In this February 20, 2021, file photo, Director General of International Atomic Energy Agency, IAEA, Rafael Mariano Grossi, right, speaks with spokesman of Iran's atomic agency Behrouz Kamalvandi upon his arrival at Tehran's Imam Khomeini airport, Iran. Iran has said it plans to cease its implementation of the 'Additional Protocol', a confidential agreement between Tehran and the IAEA reached as part of the landmark nuclear accord that grants the UN inspectors enhanced powers to visit nuclear facilities and watch Iran's programme. (Photo via AP)
US Secretary of State Antony Blinken said on Monday that it remains unclear if Tehran is willing to take steps to return to compliance with the Iran nuclear deal.

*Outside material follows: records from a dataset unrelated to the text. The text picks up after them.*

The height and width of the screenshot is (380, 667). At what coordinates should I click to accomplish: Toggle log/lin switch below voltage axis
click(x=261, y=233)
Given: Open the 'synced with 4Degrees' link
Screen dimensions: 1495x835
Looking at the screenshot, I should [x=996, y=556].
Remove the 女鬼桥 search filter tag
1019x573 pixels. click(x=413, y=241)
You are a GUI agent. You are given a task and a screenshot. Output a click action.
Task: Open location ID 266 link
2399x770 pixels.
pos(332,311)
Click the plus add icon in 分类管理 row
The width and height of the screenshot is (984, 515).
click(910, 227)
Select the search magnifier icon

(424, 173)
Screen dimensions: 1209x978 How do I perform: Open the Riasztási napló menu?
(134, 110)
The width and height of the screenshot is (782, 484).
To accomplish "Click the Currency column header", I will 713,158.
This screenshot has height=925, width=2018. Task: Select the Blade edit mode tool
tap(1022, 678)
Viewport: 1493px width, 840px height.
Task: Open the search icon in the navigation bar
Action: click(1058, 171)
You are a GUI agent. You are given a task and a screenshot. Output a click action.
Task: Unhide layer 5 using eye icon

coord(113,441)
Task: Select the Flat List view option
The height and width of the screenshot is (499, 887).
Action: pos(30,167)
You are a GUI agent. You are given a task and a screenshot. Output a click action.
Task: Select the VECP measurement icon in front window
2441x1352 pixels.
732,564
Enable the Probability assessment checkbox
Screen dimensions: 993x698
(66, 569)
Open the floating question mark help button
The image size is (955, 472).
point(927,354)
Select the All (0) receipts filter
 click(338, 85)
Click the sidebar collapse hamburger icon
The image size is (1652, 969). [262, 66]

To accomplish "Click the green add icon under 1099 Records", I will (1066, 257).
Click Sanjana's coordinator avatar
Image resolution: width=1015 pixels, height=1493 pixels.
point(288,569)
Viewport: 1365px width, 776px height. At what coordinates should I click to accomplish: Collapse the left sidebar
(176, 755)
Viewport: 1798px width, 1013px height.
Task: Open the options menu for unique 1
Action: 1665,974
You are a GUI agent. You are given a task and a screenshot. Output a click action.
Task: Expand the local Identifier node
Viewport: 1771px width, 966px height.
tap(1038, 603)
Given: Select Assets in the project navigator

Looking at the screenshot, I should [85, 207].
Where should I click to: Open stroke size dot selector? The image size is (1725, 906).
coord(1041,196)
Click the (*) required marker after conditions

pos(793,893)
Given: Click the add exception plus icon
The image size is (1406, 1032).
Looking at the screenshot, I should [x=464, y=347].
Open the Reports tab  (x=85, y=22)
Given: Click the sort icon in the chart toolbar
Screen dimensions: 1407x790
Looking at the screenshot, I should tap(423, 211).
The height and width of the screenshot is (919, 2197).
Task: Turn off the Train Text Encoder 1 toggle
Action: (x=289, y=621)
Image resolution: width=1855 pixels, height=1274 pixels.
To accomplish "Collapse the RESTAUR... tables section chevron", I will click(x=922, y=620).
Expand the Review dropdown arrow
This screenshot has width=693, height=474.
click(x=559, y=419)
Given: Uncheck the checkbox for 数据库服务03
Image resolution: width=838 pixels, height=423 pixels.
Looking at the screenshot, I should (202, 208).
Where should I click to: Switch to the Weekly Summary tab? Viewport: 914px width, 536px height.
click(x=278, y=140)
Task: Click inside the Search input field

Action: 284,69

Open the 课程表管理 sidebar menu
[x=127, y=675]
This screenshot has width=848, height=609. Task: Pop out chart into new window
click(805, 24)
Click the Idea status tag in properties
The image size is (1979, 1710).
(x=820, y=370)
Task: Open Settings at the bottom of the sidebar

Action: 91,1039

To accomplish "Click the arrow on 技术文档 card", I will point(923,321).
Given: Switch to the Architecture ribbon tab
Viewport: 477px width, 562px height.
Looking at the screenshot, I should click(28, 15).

"We've been engaged in indirect conversations ... for the last couple of months, and it remains unclear whether Iran is willing and prepared to do what it needs to do to come back into compliance," Blinken told a hearing of the House Foreign Affairs Committee.
"We're not even at the stage of returning to compliance for compliance," he said. "We don't know if that's actually going to happen."
Blinken made similar comments in an interview in late May.
The United States and Iran have held five rounds of indirect negotiations in Austria's capital Vienna since April aimed at reviving the nuclear deal, formally known as the Joint Comprehensive Plan of Action (JCPOA).
Blinken's words were met with an immediate response from Iranian Foreign Minister Mohammad Javad Zarif. He tweeted "it remains unclear whether @POTUS (President Joe Biden) and @SecBlinken are ready to bury the failed 'maximum pressure' policy of Trump ... and cease using #EconomicTerrorism as bargaining 'leverage.'"
The US government under former President Donald Trump withdrew from the JCPOA in May 2018 and unilaterally re-imposed sanctions on Iran. In response, Iran gradually stopped implementing parts of its JCPOA commitments from May 2019.